** Opening DATA EXTRACT block **

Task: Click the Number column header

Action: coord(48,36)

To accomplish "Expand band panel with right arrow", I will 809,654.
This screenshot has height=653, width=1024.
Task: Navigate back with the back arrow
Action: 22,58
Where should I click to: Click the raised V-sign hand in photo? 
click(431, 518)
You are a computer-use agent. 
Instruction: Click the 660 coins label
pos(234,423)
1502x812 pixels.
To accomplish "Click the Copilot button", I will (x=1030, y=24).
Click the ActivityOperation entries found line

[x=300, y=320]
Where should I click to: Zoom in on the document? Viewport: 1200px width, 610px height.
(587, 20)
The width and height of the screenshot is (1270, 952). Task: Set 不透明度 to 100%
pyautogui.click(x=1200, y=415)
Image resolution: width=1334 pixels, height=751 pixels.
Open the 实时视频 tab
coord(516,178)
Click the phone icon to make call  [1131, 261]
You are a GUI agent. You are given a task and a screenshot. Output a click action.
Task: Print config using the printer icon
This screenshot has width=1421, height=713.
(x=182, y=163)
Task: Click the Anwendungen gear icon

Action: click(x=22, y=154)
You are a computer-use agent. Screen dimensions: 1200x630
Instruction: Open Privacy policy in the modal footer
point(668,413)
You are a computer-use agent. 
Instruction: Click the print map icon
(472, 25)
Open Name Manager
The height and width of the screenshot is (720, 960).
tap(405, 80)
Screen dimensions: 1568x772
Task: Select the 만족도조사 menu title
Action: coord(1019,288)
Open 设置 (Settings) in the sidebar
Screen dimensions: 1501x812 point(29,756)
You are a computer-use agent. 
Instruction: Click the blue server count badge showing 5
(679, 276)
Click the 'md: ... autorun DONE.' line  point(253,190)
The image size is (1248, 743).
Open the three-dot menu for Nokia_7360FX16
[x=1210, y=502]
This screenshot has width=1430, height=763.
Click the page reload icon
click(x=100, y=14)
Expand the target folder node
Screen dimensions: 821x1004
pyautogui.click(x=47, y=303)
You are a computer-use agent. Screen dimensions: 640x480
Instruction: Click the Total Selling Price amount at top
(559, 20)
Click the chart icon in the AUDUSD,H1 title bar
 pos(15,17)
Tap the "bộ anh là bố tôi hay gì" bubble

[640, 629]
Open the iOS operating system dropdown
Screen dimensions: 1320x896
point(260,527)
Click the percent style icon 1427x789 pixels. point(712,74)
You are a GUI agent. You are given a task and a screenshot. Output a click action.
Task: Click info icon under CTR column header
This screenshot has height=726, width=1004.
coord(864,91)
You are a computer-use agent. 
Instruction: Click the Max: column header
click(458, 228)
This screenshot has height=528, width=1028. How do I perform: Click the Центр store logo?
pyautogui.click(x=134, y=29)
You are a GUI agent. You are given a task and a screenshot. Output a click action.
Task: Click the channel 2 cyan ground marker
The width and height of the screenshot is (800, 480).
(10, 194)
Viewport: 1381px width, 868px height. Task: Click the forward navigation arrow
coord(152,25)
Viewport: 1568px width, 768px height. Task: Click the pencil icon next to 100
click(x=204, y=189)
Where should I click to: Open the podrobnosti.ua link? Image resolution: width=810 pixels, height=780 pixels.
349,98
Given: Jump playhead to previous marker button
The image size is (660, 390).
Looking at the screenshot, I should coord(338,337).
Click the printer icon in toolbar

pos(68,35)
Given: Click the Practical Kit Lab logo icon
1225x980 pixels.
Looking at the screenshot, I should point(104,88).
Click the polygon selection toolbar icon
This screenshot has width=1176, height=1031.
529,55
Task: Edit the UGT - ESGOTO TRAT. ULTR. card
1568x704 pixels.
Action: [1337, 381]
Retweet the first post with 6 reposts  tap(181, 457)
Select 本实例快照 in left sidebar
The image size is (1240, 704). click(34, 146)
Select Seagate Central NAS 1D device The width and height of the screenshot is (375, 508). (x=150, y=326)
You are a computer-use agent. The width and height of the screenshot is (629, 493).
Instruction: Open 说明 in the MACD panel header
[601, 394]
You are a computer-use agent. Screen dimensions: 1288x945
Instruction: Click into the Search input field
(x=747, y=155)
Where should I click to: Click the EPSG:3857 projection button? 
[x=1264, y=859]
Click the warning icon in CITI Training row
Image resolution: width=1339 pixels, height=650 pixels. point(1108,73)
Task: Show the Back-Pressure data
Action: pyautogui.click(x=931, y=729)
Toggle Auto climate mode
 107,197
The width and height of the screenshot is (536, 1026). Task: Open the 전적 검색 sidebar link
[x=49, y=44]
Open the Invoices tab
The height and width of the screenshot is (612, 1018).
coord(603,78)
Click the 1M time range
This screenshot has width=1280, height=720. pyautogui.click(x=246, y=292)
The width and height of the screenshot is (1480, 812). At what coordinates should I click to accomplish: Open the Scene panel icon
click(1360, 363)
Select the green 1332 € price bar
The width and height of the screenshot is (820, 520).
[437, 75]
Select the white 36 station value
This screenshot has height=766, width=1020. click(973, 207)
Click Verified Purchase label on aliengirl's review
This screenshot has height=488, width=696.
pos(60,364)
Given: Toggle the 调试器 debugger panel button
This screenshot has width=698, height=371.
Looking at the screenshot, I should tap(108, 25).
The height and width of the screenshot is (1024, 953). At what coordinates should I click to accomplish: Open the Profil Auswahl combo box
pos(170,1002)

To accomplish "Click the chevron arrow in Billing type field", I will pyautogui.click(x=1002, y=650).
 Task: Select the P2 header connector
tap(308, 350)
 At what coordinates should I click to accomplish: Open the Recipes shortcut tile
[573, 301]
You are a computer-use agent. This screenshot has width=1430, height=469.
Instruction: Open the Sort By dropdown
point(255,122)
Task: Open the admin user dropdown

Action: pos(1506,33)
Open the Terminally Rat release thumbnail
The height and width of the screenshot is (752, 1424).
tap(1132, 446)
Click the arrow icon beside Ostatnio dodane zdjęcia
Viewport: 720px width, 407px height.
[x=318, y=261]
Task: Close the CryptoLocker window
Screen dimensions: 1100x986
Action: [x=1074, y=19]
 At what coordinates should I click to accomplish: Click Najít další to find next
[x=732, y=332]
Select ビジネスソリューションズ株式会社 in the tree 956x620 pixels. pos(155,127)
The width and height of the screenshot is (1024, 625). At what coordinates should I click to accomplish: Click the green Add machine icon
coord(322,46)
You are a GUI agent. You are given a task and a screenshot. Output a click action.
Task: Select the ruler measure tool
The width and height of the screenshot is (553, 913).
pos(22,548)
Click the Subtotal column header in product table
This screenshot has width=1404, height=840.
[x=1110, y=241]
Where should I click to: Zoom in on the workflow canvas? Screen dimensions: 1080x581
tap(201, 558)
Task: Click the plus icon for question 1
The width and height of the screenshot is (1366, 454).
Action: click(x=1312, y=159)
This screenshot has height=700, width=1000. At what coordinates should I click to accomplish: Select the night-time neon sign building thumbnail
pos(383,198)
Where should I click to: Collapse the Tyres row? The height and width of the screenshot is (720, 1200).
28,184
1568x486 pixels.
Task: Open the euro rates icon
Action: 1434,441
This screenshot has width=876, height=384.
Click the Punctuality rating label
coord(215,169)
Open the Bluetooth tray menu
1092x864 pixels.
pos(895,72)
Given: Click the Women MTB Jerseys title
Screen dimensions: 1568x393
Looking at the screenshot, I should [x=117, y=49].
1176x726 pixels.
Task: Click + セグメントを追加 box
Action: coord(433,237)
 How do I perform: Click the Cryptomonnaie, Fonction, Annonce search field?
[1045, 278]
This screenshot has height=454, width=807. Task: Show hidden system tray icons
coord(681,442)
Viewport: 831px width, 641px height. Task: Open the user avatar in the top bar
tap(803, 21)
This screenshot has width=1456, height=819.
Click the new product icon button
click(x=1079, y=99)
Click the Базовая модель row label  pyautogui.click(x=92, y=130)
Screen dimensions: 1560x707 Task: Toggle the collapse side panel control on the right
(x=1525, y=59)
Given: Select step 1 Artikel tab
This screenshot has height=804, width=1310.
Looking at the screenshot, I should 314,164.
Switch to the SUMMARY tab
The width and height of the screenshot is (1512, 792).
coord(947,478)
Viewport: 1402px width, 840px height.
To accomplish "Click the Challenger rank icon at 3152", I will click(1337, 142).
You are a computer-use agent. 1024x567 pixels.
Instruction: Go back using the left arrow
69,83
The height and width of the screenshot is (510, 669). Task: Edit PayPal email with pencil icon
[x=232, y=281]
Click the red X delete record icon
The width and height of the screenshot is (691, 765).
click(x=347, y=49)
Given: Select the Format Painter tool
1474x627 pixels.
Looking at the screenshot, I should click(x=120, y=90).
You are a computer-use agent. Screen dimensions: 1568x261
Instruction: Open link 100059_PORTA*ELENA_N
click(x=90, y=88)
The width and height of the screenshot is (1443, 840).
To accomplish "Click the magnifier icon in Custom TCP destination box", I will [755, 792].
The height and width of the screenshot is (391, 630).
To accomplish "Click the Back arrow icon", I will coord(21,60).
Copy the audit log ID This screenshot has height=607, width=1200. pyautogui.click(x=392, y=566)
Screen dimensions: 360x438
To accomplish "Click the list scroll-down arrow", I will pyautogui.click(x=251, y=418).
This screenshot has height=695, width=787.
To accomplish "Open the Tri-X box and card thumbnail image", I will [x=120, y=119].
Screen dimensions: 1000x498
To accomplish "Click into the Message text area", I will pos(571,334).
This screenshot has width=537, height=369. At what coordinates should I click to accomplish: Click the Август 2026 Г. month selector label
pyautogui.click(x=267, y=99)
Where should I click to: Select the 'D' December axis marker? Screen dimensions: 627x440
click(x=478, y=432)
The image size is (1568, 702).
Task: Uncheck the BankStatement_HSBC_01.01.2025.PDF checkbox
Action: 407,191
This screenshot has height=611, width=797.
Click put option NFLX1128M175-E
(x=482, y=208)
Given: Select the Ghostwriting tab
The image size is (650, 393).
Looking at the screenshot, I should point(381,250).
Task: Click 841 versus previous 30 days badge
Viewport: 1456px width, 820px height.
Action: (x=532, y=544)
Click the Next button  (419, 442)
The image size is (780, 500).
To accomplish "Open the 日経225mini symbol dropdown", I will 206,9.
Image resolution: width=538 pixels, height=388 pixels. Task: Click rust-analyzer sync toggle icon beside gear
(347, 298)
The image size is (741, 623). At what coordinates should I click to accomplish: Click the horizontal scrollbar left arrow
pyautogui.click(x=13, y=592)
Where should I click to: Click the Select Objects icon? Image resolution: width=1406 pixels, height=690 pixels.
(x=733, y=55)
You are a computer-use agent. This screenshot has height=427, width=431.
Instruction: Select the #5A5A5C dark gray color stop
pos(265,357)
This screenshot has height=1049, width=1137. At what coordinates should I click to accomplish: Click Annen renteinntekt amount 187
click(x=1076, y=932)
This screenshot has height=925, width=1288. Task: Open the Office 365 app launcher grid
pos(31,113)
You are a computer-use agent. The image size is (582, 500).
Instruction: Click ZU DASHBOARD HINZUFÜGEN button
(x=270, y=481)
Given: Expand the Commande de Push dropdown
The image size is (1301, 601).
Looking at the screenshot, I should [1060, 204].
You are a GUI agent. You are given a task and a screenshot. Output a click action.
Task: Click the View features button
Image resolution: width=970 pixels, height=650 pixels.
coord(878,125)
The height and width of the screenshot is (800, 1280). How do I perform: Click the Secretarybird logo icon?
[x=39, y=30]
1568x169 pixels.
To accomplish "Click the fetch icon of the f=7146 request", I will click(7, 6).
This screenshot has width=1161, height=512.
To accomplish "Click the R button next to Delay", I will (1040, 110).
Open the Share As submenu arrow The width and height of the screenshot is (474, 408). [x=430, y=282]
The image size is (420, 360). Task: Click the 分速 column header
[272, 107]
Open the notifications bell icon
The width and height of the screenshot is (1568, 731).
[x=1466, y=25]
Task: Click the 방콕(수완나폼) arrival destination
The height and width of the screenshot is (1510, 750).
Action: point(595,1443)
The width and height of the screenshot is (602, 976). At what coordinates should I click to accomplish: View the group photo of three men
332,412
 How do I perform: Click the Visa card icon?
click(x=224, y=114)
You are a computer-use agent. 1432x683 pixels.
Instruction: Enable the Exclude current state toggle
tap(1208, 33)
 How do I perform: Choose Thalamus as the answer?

** Closing DATA EXTRACT block **

> **PROBLEM**: Above are the entries. Copy exactly the part that opens with the line containing "Click the Punctuality rating label" and closes with the line containing "This screenshot has width=1456, height=819.", and no more.

> **YOUR SOLUTION**:
Click the Punctuality rating label
coord(215,169)
Open the Bluetooth tray menu
1092x864 pixels.
pos(895,72)
Given: Click the Women MTB Jerseys title
Screen dimensions: 1568x393
Looking at the screenshot, I should [x=117, y=49].
1176x726 pixels.
Task: Click + セグメントを追加 box
Action: coord(433,237)
 How do I perform: Click the Cryptomonnaie, Fonction, Annonce search field?
[1045, 278]
This screenshot has height=454, width=807. Task: Show hidden system tray icons
coord(681,442)
Viewport: 831px width, 641px height. Task: Open the user avatar in the top bar
tap(803, 21)
This screenshot has width=1456, height=819.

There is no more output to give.